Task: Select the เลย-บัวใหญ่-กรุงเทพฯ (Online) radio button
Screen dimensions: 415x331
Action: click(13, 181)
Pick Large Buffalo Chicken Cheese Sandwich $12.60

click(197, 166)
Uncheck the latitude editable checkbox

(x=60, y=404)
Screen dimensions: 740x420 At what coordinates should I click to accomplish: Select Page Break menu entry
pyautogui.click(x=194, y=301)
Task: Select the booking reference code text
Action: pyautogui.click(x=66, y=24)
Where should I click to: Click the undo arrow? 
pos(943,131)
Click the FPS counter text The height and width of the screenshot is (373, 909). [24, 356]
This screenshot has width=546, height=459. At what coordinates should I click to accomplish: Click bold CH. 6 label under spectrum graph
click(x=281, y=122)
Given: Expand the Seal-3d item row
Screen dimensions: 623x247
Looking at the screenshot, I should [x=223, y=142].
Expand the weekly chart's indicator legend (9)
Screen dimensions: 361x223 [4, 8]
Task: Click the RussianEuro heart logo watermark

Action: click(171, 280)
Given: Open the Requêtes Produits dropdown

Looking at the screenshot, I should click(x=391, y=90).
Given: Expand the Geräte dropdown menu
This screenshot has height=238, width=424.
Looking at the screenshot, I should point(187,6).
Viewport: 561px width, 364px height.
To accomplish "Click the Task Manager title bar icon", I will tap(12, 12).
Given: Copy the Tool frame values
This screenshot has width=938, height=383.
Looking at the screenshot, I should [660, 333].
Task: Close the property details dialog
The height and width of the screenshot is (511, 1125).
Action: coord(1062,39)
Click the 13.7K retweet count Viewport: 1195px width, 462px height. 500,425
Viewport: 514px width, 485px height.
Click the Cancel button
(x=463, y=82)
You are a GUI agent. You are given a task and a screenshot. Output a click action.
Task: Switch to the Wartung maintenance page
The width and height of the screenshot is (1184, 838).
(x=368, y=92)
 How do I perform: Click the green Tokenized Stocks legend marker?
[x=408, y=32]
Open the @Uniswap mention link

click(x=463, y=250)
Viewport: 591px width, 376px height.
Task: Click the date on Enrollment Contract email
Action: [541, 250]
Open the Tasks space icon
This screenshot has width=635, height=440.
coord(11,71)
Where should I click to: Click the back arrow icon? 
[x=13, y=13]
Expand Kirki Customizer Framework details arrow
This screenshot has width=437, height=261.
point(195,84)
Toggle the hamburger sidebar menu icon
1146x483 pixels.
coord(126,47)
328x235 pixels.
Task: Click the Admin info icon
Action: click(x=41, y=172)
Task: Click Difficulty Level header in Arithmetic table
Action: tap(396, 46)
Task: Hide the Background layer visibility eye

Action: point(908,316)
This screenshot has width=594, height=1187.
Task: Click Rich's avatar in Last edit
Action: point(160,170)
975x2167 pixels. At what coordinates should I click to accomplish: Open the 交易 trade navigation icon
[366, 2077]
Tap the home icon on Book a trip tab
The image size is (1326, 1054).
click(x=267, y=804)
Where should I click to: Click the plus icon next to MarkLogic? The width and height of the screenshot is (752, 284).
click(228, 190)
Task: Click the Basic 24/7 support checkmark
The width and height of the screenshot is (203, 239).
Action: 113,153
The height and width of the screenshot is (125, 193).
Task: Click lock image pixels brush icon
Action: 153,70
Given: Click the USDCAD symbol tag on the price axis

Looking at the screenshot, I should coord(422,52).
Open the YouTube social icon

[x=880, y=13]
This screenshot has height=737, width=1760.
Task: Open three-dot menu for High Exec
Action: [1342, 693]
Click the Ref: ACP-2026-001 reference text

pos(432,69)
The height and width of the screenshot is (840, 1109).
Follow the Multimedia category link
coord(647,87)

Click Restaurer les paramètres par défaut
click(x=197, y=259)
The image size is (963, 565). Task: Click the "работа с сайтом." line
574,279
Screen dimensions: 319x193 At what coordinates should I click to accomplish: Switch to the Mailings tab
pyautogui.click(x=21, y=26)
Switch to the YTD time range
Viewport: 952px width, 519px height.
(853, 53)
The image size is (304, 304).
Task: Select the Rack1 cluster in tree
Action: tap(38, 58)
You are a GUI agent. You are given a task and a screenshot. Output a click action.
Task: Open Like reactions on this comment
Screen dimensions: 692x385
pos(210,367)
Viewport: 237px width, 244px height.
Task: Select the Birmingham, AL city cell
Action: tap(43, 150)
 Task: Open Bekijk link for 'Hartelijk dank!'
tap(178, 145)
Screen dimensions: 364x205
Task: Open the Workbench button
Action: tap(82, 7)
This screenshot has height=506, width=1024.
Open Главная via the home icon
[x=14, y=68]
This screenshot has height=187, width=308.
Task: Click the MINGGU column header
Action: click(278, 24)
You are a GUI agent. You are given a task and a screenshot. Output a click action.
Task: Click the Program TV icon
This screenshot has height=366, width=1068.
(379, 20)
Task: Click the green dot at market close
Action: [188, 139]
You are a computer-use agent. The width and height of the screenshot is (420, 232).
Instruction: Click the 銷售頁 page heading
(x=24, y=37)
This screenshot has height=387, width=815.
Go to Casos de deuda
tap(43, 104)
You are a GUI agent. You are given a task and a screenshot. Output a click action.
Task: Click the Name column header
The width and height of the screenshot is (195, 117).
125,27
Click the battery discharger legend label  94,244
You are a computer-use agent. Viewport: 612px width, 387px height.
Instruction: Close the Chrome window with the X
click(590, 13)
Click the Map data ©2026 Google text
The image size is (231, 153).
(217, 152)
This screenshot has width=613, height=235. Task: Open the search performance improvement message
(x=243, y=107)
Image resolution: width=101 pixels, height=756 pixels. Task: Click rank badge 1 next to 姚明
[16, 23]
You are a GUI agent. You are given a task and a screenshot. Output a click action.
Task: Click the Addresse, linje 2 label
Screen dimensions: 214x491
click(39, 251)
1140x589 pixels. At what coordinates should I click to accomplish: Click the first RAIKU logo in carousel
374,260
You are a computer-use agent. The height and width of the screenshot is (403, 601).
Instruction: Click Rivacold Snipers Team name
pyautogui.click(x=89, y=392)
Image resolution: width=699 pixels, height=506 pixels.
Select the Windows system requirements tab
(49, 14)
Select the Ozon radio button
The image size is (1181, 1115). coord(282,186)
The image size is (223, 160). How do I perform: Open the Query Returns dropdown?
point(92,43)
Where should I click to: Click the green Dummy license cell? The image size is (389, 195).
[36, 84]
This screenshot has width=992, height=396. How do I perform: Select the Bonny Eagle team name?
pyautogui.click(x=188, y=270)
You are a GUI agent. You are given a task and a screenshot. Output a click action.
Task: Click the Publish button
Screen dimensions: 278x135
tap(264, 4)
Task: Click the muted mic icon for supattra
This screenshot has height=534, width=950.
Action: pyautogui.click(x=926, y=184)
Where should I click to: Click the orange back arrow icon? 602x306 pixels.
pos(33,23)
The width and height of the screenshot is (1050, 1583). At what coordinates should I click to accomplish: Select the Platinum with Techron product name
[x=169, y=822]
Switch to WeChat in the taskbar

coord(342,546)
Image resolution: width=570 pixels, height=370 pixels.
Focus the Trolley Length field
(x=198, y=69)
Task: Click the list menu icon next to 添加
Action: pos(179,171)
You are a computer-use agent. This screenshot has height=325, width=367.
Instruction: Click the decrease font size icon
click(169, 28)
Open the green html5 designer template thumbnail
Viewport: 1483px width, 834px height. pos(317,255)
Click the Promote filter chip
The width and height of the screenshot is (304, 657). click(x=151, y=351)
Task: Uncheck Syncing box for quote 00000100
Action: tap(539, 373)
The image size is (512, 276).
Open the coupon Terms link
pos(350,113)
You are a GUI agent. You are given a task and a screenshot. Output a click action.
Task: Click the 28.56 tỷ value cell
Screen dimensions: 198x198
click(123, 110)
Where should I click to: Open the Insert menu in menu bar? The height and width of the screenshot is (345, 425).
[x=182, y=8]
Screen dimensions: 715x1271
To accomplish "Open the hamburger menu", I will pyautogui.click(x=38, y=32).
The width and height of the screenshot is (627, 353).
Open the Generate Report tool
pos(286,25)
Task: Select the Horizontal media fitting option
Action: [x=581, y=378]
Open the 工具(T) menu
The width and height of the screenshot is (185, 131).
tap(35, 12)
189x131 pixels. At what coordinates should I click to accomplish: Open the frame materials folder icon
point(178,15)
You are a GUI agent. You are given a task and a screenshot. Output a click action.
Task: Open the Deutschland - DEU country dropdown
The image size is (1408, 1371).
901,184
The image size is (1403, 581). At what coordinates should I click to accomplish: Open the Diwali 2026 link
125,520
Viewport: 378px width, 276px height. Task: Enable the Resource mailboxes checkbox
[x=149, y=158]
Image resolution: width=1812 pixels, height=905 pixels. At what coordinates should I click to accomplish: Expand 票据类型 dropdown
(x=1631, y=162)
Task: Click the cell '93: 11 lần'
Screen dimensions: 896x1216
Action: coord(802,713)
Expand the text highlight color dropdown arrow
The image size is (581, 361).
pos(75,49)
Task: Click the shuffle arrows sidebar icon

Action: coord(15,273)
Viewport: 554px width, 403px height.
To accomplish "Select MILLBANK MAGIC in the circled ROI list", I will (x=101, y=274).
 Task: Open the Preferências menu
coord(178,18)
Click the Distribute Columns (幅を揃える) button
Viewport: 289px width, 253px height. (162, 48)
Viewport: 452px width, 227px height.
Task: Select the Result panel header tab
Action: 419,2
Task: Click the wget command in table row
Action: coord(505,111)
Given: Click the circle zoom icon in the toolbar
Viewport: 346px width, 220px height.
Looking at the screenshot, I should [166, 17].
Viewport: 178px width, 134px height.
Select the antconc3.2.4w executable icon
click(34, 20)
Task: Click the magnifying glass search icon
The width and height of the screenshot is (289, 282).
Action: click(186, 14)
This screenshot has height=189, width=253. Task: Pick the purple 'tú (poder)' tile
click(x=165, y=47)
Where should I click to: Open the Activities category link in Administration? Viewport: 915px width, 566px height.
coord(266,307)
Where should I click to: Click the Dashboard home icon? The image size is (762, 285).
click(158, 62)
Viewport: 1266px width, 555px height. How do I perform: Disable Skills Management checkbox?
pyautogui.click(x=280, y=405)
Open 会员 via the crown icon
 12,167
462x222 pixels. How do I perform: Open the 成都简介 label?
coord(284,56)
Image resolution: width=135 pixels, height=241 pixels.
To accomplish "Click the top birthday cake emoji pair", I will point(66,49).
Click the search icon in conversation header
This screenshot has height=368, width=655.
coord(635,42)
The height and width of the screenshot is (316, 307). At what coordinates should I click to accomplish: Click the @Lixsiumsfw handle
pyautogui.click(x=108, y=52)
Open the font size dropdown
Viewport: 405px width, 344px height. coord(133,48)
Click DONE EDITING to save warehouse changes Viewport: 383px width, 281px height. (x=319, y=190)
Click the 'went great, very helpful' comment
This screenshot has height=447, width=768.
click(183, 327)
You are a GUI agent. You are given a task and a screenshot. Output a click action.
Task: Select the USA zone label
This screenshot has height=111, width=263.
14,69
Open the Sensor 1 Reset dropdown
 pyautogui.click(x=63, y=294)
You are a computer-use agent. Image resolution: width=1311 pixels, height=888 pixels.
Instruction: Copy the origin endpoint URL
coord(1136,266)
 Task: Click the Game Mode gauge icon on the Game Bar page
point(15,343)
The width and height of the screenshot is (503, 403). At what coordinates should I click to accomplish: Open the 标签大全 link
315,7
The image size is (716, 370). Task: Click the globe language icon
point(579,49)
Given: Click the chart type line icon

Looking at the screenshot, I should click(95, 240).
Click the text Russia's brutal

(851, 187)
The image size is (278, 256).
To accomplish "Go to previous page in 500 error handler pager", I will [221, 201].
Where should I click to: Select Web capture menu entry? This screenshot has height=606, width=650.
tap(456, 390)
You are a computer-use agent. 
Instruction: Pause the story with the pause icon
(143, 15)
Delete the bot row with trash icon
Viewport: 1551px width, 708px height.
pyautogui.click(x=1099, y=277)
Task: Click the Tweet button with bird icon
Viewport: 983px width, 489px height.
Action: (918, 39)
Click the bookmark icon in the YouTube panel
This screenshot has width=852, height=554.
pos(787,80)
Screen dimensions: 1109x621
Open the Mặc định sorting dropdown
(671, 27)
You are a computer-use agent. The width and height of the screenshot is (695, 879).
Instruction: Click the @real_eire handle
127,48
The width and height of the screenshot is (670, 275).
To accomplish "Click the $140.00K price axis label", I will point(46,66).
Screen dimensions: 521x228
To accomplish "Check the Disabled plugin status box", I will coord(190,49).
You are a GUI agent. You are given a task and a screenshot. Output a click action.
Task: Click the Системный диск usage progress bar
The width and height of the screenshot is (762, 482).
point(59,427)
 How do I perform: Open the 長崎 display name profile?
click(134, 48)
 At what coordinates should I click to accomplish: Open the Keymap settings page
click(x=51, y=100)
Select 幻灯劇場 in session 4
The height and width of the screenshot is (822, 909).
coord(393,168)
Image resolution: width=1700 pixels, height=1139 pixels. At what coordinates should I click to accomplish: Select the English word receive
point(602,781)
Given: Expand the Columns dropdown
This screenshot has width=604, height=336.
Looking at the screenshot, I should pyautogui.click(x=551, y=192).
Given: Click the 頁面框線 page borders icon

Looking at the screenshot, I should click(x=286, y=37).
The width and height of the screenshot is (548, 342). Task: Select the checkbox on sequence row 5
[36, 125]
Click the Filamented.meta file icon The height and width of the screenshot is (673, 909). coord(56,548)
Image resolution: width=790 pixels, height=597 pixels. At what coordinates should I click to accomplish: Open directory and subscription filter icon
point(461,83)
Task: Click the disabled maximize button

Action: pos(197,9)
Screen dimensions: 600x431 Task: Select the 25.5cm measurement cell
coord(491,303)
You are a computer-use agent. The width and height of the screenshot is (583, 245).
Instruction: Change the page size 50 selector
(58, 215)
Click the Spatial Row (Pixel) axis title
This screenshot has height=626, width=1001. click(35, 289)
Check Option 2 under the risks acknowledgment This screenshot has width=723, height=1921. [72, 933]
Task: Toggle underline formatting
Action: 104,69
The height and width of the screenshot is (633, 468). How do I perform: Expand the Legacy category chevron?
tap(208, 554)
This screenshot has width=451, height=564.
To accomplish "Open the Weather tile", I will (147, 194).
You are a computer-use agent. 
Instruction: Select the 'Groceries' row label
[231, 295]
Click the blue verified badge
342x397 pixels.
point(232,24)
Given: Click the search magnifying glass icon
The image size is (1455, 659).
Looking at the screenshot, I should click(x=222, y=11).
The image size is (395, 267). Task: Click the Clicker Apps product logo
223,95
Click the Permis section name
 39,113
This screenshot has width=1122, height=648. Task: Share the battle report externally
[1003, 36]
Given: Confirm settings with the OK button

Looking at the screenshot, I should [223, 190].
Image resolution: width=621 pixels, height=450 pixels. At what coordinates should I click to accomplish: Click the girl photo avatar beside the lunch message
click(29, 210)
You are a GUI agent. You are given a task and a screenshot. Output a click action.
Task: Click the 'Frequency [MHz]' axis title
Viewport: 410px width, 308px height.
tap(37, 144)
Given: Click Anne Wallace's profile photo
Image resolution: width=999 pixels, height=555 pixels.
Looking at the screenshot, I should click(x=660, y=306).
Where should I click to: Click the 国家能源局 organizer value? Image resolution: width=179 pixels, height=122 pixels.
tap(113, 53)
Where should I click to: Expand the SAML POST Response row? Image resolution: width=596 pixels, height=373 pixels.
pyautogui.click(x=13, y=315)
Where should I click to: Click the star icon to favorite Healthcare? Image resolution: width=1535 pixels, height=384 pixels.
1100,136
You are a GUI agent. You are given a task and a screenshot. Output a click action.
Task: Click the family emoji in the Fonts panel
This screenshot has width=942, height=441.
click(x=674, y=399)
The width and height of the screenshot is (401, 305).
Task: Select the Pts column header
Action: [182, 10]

....................

Look above for the line holding "Where should I click to: Click the star", then set down exactly that line and every line after it up to and including the line holding "Task: Click the family", with nothing else.

Where should I click to: Click the star icon to favorite Healthcare? Image resolution: width=1535 pixels, height=384 pixels.
1100,136
You are a GUI agent. You are given a task and a screenshot. Output a click action.
Task: Click the family emoji in the Fonts panel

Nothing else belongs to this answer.